Begin Entries
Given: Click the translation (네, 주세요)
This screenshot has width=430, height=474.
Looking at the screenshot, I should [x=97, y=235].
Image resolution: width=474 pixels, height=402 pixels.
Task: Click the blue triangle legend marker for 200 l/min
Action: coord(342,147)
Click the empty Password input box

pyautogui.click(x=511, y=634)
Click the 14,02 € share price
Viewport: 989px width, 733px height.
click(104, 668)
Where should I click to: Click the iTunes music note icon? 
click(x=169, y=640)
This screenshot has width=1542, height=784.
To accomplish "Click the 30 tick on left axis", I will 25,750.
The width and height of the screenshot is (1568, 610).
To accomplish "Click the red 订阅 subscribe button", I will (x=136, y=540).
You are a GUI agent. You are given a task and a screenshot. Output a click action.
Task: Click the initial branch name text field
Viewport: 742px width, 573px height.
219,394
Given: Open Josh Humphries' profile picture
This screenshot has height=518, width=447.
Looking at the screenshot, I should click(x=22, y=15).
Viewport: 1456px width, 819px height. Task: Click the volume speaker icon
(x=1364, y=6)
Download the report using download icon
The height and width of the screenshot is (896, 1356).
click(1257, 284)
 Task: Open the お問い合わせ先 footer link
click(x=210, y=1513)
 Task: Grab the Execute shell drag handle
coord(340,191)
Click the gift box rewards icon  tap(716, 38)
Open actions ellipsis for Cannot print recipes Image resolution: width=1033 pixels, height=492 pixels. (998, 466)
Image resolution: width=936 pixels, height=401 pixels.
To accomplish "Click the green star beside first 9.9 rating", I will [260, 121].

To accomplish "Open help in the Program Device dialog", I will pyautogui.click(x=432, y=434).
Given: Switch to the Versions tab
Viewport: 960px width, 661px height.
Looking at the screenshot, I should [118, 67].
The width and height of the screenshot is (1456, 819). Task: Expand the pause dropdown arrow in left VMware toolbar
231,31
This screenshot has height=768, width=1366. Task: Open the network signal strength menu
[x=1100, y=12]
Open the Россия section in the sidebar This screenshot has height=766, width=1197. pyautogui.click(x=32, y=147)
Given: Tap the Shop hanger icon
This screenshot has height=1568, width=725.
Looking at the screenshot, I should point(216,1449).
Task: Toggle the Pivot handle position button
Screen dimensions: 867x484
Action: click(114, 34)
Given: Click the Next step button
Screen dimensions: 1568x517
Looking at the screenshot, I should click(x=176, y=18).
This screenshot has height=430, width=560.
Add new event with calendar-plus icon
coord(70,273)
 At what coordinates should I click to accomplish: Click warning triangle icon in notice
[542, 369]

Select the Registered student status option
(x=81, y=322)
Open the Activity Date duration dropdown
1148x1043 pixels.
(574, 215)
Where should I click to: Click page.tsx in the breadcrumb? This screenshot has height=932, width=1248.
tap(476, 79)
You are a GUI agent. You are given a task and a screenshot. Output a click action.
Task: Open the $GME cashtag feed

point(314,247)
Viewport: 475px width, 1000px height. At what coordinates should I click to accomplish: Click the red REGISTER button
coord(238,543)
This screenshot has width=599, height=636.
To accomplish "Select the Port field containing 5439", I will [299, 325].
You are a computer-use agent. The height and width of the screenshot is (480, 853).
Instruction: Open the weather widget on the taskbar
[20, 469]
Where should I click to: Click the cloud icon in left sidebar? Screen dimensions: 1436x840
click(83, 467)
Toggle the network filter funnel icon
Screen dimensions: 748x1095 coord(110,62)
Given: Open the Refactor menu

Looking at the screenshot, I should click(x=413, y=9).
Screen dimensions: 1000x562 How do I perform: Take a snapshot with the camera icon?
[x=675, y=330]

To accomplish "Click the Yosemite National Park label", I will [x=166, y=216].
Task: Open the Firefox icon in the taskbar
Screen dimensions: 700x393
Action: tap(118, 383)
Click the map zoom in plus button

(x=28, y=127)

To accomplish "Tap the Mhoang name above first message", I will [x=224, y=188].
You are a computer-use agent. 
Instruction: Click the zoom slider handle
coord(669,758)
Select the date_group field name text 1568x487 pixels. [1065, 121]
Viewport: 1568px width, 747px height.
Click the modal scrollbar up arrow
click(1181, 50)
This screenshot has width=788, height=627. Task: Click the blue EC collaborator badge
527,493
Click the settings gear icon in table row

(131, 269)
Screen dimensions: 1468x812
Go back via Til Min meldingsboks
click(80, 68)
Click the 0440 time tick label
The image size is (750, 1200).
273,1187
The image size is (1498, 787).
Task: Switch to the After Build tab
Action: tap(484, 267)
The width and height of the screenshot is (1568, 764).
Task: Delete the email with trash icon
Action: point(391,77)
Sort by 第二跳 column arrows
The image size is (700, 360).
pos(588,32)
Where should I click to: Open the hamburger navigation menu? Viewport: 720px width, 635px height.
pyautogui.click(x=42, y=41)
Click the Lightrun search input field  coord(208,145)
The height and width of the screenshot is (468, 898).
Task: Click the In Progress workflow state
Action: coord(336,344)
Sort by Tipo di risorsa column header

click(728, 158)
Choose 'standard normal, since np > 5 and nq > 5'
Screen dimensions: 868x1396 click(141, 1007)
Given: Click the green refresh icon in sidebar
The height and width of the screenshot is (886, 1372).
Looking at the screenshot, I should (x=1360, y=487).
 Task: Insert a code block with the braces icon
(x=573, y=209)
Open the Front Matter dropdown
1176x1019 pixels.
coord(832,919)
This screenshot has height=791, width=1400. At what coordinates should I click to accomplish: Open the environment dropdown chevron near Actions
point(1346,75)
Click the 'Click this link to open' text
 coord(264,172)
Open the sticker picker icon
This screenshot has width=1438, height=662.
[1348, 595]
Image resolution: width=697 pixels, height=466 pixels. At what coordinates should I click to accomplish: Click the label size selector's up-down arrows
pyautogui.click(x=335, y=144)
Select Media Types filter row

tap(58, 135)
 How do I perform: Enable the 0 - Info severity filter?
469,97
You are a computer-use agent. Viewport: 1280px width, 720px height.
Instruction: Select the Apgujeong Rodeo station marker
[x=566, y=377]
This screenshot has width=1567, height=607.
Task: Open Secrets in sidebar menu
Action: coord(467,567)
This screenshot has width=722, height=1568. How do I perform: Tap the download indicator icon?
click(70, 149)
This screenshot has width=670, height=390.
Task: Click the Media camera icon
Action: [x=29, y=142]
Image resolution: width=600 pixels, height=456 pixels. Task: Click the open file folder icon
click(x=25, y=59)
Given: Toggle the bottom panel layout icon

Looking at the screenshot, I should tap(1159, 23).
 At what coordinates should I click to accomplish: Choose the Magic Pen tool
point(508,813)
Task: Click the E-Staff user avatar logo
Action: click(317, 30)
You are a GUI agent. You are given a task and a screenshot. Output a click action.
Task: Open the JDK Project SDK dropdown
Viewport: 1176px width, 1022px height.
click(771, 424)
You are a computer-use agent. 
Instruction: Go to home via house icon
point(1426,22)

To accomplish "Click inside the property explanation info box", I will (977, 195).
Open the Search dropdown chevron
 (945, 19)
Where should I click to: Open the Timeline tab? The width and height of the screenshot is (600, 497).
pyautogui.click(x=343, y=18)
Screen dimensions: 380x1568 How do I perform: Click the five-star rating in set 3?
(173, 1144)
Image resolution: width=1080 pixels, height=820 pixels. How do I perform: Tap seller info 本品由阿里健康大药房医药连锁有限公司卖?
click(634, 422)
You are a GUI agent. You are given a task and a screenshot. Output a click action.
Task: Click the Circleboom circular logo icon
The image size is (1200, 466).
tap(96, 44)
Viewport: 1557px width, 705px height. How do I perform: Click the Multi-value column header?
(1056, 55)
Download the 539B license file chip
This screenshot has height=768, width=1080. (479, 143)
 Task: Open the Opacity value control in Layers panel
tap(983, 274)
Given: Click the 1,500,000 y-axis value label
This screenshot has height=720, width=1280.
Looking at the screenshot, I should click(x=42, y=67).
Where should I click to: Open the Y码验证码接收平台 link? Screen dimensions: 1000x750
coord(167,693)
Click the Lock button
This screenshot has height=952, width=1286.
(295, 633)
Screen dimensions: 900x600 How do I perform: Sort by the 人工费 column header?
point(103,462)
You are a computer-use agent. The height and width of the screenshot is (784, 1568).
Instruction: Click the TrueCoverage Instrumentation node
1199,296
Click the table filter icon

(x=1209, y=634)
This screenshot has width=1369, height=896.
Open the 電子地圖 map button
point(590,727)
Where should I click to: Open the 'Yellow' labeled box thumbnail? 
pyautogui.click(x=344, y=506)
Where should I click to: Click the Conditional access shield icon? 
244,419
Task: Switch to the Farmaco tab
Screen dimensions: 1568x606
End Entries
• Directions for this task: Can you express the lines of the records from the line with "Toggle the network filter funnel icon" up to and including the line with "[x=675, y=330]" as a Markdown table with columns Row and Line, leaving out blank lines?

• Exercise answer:
| Row | Line |
|---|---|
| 1 | Toggle the network filter funnel icon |
| 2 | Screen dimensions: 748x1095 coord(110,62) |
| 3 | Given: Open the Refactor menu |
| 4 | Looking at the screenshot, I should click(x=413, y=9). |
| 5 | Screen dimensions: 1000x562 How do I perform: Take a snapshot with the camera icon? |
| 6 | [x=675, y=330] |